Start the year with a medicine cabinet spring clean
Old opened and expired medicines can be hazardous, pharmacist warns
The contents of your household medicine cabinet could do more harm than good if the products are expired or have been open for some time. To ensure that your home medicine kit is safe and ready for the year ahead, it should be ‘spring cleaned’ at least once a year and any out-of-date or potentially contaminated items should be safely disposed of and replaced with fresh supplies.
“Medicine cabinets should be cleared out regularly, as certain types of medicine may degrade and lose their effectiveness over time, and may even become hazardous over time,” Gerda Potgieter, a pharmacist at South Africa’s largest national courier pharmacy, Medipost Pharmacy, advises.
“Examine everything, including ointments, supplements and vitamins, and discard any item that is beyond its expiry date. Discard any items that have changed colour, look as though they may have degraded, become cloudy or developed a noxious smell. This is most important because the chemical composition, and thus the efficacy or even safety of the products may become compromised over time.”
Many people do not fully understand how medicine manufacturers’ expiry dates are defined, leading to confusion over whether a particular bottle of medicine is suitable for use, she explains.
“It is important to note that the expiry date actually refers to the unopened product, and indicates that the full potency and safety of the drug can be guaranteed by the manufacturer up until this date.
“Once medication is opened, the medication may become contaminated. Taking a tablet out of its container, touching an eye drop bottle to your eyelashes or opening a bottle of cough syrup can result in air and germs being introduced, which voids the expiry date printed on the package.”
It is therefore advisable to discard any remaining unused medicine products that have been opened previously.
“Certain medicines are known to lose potency very quickly, and it is particularly dangerous to use medicines such as insulin, for the treatment of diabetes; nitroglycerin for the treatment of angina chest pain; and norepiniphrine, a treatment for anaphylactic shock, once they have expired.
Out of date preservatives in eye drops may allow bacterial growth in the solution, which could make the medicine unsafe.
“While regularly clearing out your medicine cabinet can help avoid your family taking medicines that may have lost efficacy or become contaminated, it is also a good idea to develop the good habit of checking the expiry dates on any medication before taking it,” Potgieter advises.

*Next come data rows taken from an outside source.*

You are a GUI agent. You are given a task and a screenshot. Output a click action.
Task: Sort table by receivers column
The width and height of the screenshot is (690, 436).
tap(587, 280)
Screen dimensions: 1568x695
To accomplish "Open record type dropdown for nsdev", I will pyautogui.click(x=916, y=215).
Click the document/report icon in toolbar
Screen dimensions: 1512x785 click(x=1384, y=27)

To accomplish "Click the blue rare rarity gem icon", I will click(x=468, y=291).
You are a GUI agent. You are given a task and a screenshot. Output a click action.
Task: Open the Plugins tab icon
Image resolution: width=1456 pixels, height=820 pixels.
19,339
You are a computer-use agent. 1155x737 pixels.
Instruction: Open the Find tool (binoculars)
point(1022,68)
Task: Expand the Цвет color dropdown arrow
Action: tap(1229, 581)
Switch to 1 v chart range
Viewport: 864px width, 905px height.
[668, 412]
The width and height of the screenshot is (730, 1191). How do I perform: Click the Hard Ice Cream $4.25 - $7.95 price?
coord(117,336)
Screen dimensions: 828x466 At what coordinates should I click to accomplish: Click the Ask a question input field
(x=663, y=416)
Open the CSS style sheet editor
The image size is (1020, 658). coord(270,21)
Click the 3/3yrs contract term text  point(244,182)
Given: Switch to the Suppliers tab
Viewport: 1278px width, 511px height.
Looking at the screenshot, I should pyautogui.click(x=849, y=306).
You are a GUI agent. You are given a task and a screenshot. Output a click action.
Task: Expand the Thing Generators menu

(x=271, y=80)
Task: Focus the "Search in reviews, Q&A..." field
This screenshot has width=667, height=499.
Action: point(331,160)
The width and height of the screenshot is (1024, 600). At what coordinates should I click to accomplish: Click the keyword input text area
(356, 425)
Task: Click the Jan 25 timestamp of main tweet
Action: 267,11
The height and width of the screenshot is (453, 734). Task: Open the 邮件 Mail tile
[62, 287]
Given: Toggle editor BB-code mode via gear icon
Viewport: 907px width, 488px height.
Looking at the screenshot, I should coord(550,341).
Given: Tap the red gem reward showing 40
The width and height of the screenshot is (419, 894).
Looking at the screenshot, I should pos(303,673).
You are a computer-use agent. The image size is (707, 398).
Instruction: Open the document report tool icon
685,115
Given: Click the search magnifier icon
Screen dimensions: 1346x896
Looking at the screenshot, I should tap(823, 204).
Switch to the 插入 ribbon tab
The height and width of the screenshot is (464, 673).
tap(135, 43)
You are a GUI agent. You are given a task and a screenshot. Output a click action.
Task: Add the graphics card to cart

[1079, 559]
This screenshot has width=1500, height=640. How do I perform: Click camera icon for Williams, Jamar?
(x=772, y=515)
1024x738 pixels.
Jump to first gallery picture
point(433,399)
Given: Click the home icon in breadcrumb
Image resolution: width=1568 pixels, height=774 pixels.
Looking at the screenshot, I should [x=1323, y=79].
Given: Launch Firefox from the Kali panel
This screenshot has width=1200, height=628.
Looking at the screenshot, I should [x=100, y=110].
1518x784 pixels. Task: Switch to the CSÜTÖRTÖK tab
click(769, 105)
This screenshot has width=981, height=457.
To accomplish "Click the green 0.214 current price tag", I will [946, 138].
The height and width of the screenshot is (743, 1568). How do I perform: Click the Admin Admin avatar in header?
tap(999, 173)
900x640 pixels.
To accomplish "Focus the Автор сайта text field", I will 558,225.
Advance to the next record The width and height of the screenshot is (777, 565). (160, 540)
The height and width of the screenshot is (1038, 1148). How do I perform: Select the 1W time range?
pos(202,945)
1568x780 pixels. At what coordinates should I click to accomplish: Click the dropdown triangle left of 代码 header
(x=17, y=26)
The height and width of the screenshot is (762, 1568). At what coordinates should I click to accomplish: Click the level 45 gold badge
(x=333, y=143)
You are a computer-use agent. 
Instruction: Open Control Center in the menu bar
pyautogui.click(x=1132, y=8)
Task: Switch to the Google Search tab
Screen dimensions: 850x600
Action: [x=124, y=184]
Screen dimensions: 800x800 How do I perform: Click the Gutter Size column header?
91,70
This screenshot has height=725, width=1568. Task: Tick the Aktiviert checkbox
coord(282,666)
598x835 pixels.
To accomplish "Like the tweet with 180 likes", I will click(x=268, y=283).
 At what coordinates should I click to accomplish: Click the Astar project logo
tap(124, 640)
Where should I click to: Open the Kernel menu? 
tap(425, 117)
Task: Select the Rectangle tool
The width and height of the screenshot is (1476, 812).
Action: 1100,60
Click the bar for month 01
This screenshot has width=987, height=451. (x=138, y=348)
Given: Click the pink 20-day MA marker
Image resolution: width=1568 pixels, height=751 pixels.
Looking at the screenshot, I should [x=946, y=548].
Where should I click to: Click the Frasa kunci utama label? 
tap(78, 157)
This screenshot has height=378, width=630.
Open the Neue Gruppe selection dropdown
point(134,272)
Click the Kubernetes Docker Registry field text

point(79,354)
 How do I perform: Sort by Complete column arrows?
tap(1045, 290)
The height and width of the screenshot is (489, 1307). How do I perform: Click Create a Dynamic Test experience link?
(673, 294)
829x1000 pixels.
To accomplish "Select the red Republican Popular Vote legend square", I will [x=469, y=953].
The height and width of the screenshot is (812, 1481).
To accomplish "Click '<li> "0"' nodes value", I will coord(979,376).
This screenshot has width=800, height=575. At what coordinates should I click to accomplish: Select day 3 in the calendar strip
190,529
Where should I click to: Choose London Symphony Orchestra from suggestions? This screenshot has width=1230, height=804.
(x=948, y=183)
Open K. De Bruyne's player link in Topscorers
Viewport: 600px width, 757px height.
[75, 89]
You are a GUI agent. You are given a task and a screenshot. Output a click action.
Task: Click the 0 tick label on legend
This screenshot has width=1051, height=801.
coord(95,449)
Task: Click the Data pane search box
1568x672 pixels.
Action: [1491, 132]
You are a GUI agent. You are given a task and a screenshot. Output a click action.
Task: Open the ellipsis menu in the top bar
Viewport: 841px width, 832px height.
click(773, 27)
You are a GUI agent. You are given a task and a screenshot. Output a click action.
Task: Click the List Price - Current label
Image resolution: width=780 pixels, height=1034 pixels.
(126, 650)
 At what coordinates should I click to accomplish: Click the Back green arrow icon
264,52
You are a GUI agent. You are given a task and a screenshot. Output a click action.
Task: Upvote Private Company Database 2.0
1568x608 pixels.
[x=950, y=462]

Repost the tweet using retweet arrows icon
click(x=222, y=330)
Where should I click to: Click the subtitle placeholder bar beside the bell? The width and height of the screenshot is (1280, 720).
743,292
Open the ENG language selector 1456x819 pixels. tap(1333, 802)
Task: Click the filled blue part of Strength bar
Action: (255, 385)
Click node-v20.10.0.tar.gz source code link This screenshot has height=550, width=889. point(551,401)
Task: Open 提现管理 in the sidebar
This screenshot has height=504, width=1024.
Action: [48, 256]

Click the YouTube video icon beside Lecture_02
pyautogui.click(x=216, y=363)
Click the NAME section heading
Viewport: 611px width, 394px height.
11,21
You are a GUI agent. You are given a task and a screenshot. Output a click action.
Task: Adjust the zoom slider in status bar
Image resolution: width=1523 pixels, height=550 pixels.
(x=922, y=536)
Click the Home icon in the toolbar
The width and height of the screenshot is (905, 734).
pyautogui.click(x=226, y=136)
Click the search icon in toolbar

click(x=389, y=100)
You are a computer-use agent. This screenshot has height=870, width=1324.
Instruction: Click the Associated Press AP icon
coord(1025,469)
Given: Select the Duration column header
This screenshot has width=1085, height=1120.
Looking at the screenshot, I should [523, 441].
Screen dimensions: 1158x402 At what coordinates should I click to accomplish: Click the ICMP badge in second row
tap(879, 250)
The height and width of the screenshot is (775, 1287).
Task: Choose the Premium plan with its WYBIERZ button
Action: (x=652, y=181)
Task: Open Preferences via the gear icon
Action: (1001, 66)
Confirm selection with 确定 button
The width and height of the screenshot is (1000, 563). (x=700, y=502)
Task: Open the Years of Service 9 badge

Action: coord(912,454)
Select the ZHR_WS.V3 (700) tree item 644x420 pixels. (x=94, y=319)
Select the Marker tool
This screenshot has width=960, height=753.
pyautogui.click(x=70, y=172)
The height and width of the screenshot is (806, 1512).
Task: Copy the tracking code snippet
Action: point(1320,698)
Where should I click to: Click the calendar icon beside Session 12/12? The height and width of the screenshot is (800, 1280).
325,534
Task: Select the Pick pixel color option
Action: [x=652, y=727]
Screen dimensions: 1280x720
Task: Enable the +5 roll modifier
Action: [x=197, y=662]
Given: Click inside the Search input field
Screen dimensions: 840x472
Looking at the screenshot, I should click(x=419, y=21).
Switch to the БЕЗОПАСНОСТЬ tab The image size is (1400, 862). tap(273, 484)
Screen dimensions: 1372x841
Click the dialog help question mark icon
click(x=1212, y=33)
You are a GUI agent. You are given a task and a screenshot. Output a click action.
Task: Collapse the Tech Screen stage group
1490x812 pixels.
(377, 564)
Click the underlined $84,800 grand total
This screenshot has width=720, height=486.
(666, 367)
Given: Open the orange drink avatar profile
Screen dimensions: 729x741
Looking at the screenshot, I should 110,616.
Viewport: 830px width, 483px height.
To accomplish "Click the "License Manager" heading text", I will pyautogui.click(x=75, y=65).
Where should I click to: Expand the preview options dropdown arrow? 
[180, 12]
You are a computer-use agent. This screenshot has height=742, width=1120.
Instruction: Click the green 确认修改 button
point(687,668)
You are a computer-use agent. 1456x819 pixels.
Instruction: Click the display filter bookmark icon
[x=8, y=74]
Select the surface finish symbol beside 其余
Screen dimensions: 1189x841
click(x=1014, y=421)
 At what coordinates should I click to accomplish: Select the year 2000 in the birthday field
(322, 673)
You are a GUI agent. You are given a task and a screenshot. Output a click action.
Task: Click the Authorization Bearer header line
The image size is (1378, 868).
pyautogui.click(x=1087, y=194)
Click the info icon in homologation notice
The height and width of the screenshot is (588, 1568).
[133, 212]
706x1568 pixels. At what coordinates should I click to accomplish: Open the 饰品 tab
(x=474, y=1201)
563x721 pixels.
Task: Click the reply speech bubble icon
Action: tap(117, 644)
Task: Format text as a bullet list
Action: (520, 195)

She warns against storing left over medicines in containers other than the original packaging. “If medication is no longer in its original container and you cannot remember what it is, rather play it safe and discard it. It is best to keep medicines in their original packaging to avoid possible confusion.
“Also, when restocking your medicine cabinet remember to retain the medicine package inserts, which provide details relating to possible contraindications, drug interactions and side effects, for future reference,” she recommends.
“Antibiotics should never be retained for future use, and one should always complete the course of antibiotics as prescribed by your treating doctor. Not only do they lose potency, it is essential that antibiotics are only taken for the specific infection as prescribed by a qualified healthcare professional. This is because if antibiotics are taken for the incorrect type of infection, they are likely to be ineffective and could lead to more serious illnesses and the development of antibiotic resistance.”
According to Potgieter, while many people store medicines in bathroom cabinets, this is not an ideal place to store such products since the temperature and humidity of the bathroom environment can reduce the potency of some medications.
“Rather store medicines in a cool, dry place out of reach of children. Contrary to popular belief, storing medication in a fridge does not necessarily extend the shelf life, as the humidity in the fridge may sometimes be detrimental to the stability of the medication. Unless the medicine packaging specifies that the particular product must be kept refrigerated, it is best to rather keep medicines out of direct sunlight, in a cool and dry place.”
Potgieter warns that any medication, including expired medication, can be hazardous in the wrong hands. “Medicines must be kept out of reach of children and pets, and anyone who may not be informed about their safe and appropriate use,” she says.
The safest way to discard medicine is to take it to your pharmacy for safe and environmentally friendly disposal.
“Throwing unused medicine away in the garbage or flushing it down the toilet can be dangerous, as landfill sites and water supplies become tainted with discarded medicines when people dispose of them in this manner.”
Rentia Myburgh, sales and marketing director of Medipost Holdings group, says that Medipost Pharmacy patients are most welcome to hand in expired medication for disposal, and can arrange for collection of such medication through our national courier pharmacy service.
“Medipost Pharmacy has made it easier than ever to restock your medicine cabinet and order everything from self-medication products and chronic medicines to ostomy and urology appliances, mobility aids, as well as continence care products, for delivery at the privacy of your home.
“Orders for appliances and self-medication products, which are those health products that can usually be bought without a prescription, can be placed online, via email, with a simple telephone call, or via SMS. Chronic medicine orders can be placed similarly by sending a doctor’s prescription through these channels, with an MMS or even via fax,” Myburgh notes.
“There is no time like the present for ensuring your home medicine cabinet is freshly stocked and ready for your family’s wellness needs for the year ahead,” Potgieter concludes.